Find all lines in the listing that include the word "under", then copy them.

- _Input_

╭──

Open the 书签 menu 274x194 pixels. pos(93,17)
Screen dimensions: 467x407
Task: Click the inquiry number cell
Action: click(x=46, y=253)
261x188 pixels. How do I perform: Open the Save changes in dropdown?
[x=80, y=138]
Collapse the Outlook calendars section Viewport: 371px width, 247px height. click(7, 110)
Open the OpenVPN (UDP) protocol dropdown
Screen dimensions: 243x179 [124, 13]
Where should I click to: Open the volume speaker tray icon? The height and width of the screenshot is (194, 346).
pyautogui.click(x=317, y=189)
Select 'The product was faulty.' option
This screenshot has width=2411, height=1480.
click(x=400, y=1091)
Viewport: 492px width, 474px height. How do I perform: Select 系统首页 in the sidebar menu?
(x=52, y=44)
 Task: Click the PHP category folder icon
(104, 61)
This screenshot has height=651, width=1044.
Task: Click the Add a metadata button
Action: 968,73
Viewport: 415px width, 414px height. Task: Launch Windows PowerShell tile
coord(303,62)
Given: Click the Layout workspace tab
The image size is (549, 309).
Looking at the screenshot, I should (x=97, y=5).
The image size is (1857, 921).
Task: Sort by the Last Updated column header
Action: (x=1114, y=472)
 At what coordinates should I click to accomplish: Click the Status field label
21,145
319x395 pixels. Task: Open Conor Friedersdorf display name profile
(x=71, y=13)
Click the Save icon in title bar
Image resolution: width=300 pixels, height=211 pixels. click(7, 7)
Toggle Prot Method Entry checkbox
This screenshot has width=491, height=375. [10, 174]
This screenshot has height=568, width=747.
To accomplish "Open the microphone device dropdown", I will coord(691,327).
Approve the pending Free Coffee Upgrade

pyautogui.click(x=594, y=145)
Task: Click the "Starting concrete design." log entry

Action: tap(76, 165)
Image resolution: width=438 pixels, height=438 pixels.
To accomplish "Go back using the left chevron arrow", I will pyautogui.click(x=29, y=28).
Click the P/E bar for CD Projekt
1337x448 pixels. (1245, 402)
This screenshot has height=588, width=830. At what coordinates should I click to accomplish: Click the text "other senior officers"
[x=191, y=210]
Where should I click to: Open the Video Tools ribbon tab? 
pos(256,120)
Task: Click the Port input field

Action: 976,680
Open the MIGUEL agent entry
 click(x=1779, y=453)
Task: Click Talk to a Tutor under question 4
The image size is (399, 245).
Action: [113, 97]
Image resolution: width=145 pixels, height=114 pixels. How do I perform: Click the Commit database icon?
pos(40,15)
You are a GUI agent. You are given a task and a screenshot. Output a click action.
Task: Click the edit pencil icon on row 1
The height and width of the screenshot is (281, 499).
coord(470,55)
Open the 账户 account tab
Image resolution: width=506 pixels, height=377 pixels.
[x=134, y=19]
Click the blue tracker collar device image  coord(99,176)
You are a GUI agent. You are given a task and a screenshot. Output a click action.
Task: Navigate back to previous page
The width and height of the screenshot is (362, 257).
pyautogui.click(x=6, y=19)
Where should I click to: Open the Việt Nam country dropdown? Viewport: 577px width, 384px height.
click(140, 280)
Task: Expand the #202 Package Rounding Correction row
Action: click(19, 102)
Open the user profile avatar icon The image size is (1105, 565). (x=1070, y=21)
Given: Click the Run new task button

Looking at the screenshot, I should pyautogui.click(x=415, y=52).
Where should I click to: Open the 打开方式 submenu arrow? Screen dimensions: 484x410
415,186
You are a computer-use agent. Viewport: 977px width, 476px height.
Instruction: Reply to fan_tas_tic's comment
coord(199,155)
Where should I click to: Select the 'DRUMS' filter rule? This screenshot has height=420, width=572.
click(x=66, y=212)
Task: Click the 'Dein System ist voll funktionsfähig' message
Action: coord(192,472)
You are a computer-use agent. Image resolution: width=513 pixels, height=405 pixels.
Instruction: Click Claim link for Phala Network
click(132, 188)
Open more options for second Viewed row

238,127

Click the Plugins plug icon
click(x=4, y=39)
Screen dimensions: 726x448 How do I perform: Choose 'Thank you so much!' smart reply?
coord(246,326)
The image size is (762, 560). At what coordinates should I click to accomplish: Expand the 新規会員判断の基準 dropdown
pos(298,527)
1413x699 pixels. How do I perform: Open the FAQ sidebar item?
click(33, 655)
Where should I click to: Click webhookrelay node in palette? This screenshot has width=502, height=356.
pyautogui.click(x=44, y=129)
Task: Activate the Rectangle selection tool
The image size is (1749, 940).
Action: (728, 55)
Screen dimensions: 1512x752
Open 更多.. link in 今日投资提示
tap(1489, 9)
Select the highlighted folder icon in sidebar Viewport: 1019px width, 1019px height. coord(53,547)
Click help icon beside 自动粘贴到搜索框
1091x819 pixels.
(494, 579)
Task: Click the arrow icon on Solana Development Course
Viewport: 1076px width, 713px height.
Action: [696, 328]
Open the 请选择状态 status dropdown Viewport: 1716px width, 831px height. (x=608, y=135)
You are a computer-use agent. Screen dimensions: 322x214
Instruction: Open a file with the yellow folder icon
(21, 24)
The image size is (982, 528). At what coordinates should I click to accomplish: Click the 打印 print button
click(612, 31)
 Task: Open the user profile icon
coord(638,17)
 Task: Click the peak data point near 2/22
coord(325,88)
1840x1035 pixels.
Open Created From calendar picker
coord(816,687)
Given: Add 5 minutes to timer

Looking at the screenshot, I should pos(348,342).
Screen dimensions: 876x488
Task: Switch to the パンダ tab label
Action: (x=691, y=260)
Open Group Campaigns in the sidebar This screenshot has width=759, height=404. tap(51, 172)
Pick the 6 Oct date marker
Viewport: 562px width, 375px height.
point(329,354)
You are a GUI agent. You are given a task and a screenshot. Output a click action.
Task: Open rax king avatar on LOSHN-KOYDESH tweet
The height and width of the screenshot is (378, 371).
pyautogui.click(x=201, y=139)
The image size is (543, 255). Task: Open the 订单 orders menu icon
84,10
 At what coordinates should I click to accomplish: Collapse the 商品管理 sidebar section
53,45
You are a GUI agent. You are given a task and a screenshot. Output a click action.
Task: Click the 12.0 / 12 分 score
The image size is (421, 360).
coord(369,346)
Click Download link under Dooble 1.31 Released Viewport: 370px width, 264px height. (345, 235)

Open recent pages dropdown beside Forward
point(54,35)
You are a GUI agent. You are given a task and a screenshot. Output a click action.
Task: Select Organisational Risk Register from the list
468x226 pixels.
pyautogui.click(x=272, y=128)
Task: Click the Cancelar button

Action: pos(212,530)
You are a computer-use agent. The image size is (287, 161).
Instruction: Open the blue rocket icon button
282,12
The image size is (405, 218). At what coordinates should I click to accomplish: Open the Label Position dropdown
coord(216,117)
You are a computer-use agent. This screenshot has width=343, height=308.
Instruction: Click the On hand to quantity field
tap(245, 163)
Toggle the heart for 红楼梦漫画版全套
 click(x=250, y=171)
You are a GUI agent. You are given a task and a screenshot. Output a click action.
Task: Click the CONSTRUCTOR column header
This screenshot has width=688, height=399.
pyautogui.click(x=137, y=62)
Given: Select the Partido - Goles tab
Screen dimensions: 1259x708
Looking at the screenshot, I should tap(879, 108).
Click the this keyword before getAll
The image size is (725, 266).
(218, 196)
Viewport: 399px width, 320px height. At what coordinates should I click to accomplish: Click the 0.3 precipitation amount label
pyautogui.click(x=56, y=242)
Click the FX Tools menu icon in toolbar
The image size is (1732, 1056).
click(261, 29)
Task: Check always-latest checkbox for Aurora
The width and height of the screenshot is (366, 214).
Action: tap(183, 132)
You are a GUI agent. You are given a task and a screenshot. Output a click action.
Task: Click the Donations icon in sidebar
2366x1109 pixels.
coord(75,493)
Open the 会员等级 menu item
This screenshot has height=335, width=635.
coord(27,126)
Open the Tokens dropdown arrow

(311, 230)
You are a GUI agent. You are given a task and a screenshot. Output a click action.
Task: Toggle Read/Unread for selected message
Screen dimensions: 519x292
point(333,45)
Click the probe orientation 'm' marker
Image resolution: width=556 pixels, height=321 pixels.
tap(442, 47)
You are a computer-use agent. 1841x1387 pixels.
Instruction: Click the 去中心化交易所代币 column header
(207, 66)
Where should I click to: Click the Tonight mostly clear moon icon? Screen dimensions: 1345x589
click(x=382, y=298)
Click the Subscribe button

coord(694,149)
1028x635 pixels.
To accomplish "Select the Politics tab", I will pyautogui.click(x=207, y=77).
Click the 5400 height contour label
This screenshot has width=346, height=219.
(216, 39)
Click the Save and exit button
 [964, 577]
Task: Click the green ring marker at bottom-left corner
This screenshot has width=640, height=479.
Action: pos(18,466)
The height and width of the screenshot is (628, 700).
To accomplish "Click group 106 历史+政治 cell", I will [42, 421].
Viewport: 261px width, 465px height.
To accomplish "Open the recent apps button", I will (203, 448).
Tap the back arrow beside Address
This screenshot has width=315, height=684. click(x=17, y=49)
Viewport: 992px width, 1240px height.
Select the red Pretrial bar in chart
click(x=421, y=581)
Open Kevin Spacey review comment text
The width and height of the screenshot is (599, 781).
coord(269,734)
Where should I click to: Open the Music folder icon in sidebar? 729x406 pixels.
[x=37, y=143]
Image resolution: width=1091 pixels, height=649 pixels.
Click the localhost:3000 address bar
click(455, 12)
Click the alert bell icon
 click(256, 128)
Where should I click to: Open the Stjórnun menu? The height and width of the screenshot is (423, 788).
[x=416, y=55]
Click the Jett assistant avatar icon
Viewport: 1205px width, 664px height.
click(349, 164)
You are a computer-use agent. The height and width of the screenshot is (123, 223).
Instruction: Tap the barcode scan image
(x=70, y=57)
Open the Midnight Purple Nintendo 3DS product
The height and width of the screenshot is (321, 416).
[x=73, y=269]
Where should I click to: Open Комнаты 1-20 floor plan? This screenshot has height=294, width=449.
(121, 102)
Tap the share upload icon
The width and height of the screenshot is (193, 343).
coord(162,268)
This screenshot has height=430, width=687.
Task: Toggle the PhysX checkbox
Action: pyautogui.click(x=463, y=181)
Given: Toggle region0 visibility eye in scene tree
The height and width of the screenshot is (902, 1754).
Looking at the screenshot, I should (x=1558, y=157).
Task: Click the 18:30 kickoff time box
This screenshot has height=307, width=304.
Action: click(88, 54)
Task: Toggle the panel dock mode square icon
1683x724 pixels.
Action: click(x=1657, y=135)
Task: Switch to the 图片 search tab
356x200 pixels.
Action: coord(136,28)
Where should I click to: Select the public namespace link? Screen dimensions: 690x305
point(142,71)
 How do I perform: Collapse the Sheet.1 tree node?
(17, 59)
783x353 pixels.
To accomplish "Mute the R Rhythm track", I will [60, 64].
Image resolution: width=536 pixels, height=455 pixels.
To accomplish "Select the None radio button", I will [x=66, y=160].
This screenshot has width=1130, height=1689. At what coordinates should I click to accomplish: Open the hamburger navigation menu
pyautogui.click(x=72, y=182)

╰──

- _Response_
Task: Click Talk to a Tutor under question 4
Click Download link under Dooble 1.31 Released Viewport: 370px width, 264px height. (345, 235)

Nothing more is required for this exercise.